ECLI:NL:CRVB:2021:1722
Centrale Raad van Beroep
- Hoger beroep
- Rechtspraak.nl
Beoordeling van de ontvankelijkheid van een bezwaar tegen een besluit van het Uwv inzake WIA-uitkering
In deze zaak heeft de Centrale Raad van Beroep op 14 juli 2021 uitspraak gedaan in hoger beroep tegen een beslissing van de rechtbank Noord-Holland. Het geschil betreft de ontvankelijkheid van een bezwaar dat door de gemachtigde van betrokkene is ingediend tegen een besluit van het Uitvoeringsinstituut werknemersverzekeringen (Uwv) van 5 oktober 2018, waarin de WIA-uitkering van belanghebbende werd voortgezet. Het Uwv had het bezwaar niet-ontvankelijk verklaard, omdat het volgens hen te laat was ingediend.
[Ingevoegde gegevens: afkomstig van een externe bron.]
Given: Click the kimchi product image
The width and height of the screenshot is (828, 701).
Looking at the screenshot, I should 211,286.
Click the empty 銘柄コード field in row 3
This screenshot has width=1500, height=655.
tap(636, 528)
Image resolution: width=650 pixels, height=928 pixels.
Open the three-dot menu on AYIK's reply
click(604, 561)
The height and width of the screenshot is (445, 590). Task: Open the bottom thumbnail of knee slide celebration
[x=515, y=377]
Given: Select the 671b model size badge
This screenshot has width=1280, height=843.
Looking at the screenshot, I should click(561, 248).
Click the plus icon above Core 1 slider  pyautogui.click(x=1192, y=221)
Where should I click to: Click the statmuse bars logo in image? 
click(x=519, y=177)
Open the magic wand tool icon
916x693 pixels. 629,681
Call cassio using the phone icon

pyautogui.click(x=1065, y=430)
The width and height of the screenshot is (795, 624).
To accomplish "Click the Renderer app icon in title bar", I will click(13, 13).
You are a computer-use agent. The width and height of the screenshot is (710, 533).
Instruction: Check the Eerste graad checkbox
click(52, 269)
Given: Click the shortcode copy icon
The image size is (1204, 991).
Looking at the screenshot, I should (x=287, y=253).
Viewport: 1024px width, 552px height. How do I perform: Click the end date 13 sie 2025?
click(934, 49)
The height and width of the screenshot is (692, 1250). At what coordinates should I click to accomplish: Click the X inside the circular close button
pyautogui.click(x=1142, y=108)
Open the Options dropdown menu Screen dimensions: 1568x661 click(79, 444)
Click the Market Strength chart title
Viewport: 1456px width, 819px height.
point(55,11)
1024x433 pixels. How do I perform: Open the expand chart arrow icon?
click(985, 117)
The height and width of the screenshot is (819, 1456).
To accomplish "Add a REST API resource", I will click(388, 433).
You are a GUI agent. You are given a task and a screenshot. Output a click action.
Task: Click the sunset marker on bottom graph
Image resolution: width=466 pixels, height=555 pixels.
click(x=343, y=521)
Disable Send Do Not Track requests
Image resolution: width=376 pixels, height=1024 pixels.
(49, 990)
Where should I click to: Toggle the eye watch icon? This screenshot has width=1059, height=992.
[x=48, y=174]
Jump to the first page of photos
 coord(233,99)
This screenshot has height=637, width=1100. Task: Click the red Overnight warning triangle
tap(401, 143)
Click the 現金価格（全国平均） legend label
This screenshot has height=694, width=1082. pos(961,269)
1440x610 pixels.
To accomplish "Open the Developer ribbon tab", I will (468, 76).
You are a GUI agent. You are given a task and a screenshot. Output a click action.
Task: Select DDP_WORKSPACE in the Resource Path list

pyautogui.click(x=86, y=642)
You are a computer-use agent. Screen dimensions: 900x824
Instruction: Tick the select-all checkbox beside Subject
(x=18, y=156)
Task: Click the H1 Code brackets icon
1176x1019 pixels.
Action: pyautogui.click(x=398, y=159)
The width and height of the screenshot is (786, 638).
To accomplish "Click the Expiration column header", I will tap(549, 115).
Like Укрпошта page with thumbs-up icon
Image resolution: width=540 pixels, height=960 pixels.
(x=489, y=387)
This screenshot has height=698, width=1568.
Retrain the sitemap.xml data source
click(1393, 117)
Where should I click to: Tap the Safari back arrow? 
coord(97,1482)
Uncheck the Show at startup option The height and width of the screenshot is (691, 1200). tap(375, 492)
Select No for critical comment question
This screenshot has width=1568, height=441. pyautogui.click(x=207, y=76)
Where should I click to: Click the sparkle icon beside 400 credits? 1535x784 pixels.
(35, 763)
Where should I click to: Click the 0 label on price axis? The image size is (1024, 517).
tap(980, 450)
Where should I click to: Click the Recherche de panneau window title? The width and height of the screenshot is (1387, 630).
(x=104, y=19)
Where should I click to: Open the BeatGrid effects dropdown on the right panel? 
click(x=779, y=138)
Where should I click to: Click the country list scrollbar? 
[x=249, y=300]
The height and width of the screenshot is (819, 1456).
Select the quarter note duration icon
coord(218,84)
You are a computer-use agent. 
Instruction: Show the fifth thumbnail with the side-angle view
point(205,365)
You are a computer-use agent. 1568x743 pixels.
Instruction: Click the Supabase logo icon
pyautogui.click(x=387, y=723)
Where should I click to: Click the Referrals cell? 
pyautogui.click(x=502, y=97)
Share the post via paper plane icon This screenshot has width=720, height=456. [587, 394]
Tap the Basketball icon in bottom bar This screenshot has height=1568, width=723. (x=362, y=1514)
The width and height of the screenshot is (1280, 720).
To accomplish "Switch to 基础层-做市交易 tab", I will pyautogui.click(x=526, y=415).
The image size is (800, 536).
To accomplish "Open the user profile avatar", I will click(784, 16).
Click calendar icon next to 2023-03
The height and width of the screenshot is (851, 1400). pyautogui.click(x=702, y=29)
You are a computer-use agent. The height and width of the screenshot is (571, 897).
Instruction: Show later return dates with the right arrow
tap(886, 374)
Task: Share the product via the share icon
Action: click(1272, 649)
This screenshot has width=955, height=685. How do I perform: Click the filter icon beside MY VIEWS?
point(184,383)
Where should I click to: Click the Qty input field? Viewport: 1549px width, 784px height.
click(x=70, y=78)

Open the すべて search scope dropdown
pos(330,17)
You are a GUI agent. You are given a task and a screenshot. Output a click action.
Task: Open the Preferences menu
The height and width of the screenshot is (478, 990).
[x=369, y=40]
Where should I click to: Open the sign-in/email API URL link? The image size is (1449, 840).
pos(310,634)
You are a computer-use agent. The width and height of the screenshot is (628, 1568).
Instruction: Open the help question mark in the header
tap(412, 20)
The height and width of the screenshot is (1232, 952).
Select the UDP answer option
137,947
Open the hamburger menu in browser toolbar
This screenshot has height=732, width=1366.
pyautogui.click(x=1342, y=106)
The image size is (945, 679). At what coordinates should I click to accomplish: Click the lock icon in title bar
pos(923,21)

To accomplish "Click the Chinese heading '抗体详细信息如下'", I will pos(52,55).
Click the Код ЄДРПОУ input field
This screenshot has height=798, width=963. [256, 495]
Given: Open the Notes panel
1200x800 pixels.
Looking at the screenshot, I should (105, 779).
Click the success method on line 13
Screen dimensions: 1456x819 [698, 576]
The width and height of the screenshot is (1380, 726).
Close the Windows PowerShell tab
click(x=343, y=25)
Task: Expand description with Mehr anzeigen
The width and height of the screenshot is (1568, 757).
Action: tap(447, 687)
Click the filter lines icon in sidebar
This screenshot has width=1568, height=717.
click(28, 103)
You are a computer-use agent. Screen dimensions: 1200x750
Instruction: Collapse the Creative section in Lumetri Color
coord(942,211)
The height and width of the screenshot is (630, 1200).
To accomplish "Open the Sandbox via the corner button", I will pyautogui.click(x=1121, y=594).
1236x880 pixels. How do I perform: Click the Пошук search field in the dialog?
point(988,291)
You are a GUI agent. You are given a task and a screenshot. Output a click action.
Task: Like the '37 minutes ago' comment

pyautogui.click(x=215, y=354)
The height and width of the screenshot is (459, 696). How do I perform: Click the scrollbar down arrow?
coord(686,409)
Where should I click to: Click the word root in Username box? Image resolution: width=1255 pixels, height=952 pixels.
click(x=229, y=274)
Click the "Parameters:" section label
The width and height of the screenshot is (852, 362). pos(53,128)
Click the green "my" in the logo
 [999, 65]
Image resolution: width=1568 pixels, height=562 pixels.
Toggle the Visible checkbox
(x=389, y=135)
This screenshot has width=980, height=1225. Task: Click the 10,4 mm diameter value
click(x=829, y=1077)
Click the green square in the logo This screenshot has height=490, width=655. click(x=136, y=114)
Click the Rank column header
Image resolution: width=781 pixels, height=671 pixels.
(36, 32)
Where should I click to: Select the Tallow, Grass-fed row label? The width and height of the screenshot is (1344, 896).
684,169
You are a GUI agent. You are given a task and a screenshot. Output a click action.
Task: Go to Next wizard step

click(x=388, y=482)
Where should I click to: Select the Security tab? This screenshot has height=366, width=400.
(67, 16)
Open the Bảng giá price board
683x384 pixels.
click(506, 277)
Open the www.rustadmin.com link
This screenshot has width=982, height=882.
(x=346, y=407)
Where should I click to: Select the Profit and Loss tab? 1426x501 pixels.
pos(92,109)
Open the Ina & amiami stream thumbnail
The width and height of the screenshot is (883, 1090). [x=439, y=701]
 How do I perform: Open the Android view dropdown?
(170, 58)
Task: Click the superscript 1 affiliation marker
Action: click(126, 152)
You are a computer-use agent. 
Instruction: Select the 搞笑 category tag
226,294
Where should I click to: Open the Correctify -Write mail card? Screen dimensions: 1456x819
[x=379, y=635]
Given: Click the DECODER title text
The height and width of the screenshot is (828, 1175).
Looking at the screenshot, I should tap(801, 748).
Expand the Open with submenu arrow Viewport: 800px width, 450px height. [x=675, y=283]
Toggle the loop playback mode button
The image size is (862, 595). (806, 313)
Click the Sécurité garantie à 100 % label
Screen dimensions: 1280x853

Betrokkene, die eigen risicodrager is voor de Wet werk en inkomen naar arbeidsvermogen (Wet WIA), stelde echter dat het bezwaar op de juiste wijze ter post was bezorgd op 6 november 2018. De rechtbank had het beroep van betrokkene gegrond verklaard en het Uwv opgedragen een nieuwe beslissing op bezwaar te nemen, omdat niet aannemelijk was dat er een fout was gemaakt door de gemachtigde van betrokkene.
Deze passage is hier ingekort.